For the “Cha$e,” Erickson opens the EP’s closing drack with deep synth beats reminiscent of early ‘80s Atari music. The track was influenced by an earlier portion of the “BioShock” video game series that intersected with Erickson’s life.

“When I first played it, it was almost like a ‘blink and you’ll miss it’ kind of moment, which is wherein it intersects with life. You know, one day you’re eating cereal watching Saturday morning cartoons, and the next thing you know, you’re graduating high school and/or college, and then life pretty much happens,” he said.

“When I wrote ‘Cha$e,’ I wanted to define this same approach with the harsh instrumental, but the lyrics sort of glide over it, and this is like a metaphor for life and people. Meaning, life can be tough, but as long as you keep a positive outlook, everything will be OK.”

Decoding ‘Rapture’

“Columbia” isn’t Erickson’s first foray into hip-hop. Last year, he released his six-song debut EP, “Rapture,” which also draws creative inspiration and thematic elements from “BioShock.”

Erickson wrote, mixed and mastered his debut EP after graduating from Michigan Technological University with a degree in management information systems and moving back to Detroit.

“I started to learn about reverb, ambience, delay and stuff like that,” Erickson said. “On the engineering side, I learned how to manipulate the sound of my voice to make everything sound crisp and clear, like I’ve been recording in a soundproof booth rather than my studio apartment.”

“Rapture’s” opening single, “Hyde,” starts with a quiet, poignant piano beat that quickly transforms into an energetic force.

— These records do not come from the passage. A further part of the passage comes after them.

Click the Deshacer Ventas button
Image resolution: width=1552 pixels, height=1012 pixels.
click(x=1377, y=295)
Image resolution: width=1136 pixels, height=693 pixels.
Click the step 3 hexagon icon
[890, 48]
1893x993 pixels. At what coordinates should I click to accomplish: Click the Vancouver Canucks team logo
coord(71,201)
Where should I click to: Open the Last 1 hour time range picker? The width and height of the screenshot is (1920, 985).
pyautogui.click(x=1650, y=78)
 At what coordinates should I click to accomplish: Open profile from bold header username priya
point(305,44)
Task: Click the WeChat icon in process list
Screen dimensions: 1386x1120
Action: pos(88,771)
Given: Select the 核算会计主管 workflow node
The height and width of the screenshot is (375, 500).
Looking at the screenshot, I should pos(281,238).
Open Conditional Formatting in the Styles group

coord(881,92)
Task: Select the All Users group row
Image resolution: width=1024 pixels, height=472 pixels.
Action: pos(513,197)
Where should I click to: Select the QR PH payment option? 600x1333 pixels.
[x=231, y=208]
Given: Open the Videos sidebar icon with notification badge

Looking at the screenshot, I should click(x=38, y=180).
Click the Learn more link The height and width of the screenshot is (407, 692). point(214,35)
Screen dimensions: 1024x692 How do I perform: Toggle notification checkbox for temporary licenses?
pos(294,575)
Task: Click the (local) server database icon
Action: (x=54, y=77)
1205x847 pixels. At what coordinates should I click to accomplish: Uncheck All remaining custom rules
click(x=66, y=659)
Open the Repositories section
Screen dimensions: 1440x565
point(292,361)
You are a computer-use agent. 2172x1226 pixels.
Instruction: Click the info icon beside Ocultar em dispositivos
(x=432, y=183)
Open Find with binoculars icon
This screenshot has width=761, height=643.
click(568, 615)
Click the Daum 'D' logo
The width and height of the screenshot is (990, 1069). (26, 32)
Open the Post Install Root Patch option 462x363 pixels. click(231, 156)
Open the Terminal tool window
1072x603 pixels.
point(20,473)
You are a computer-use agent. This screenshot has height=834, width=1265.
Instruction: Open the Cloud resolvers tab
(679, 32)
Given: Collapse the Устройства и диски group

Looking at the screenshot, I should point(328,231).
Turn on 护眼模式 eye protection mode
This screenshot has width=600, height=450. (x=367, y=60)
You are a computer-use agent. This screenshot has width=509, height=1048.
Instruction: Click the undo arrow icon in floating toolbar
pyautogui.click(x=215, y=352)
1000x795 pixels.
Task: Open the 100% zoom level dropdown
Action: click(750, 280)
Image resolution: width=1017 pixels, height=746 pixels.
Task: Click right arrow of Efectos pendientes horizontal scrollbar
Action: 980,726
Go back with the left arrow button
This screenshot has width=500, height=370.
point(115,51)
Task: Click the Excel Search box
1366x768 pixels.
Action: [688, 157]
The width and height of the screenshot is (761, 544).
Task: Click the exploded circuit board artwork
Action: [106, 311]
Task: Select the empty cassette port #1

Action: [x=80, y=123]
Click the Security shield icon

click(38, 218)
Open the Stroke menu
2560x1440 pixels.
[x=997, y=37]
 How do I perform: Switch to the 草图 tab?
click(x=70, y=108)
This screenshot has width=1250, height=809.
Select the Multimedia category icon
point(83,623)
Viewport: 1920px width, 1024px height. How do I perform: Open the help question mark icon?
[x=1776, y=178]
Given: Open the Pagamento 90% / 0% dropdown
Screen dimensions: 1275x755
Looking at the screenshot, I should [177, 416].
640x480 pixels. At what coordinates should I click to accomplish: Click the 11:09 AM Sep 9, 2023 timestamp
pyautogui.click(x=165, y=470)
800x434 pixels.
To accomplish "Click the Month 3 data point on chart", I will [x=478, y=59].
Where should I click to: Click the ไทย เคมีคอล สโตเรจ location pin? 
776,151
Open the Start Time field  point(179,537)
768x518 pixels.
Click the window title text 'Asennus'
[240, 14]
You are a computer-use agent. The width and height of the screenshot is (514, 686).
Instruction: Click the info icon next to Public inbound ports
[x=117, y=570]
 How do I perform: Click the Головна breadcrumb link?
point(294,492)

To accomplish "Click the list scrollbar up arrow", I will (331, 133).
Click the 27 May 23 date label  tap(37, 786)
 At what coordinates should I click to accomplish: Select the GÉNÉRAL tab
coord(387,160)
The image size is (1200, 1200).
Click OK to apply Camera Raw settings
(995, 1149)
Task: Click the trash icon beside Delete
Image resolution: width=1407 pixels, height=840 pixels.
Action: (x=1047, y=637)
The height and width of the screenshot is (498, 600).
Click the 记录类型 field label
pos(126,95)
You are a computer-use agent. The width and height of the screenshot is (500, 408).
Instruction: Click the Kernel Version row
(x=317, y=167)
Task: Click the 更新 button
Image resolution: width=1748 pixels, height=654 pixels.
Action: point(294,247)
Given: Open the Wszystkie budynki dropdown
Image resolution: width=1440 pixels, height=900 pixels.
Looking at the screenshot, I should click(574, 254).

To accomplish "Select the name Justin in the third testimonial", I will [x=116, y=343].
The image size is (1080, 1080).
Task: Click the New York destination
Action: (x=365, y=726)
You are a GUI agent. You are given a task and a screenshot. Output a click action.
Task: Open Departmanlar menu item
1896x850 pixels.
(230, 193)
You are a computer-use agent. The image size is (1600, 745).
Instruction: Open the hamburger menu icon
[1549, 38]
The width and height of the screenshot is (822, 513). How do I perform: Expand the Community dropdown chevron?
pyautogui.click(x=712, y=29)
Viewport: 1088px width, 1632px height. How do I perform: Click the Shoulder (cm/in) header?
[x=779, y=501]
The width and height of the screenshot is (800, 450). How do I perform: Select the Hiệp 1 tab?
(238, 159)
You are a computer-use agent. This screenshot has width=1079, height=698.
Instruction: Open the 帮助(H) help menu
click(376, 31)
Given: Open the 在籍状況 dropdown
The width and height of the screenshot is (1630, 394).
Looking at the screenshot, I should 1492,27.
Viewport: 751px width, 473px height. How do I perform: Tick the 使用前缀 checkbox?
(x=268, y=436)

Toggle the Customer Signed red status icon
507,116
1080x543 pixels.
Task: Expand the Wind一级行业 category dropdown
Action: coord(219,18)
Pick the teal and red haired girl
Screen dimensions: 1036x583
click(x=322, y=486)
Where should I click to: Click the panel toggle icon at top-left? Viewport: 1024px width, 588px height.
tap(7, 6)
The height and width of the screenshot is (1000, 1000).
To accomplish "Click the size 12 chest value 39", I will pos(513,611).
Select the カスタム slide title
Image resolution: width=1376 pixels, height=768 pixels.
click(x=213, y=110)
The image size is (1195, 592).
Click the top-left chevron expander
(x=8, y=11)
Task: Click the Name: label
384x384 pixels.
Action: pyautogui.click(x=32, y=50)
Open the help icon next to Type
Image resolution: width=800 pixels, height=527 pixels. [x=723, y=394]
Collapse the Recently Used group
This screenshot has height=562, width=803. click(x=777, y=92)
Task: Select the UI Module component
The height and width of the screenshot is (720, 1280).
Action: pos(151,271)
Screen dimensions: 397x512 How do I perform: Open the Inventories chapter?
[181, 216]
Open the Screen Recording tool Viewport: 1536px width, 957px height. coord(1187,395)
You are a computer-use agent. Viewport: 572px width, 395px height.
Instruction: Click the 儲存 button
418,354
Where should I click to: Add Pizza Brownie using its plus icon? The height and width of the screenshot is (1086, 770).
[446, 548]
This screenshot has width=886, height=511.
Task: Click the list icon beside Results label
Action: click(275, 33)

The beat’s dramatic transition musically symbolizes the Jekyll and Hyde theme woven throughout the track.

“It was going from living at Tech for five years where everybody knows me as Carter, and I’m this laid-back cool kid who shows up at frat parties, and everybody knows him, but he can’t recall everybody’s name,” Erickson joked.

“Then, coming back home to Detroit and being boring old Eric who might go to the bar once a week and do his taxes as soon as he gets his W-2s. It was like a night and day difference.”

Tracing Erickson’s Hip-Hop Origins and Future

Despite his transitional challenge from college to work, Erickson has a deeply rooted musical history in the Motor City. As a kid, he learned how to play his grandmother’s organ and later graduated to the guitar. By age 16, he performed duets with a friend during lunch in high school, formed his first band and started rapping.

After graduating from high school, Erickson went to college at Michigan Tech and shared his music with friends. He gained a strong loyal following and released his raps and beats via mixtapes on SoundCloud.

Erickson quickly expanded his music production skills to include a MIDI controller, a microphone, a new laptop and Logic Pro X recording software. He’s continuing to write and record new material in his home-based studio.

Now, he’s gaining a strong foothold in the Detroit hip-hop scene by performing at open mics, such as SoundoffSundays and MusicTown Detroit, and DIY spaces, including Nice Place, across the city.

His next show will be June 21 at Tangent Gallery as part of Found in The Underground III, an artist exhibition featuring live music, films and food.

“I want to book some more shows for later this summer and into the fall and winter,” Erickson said. “I hope to have a feature slot somewhere someday.”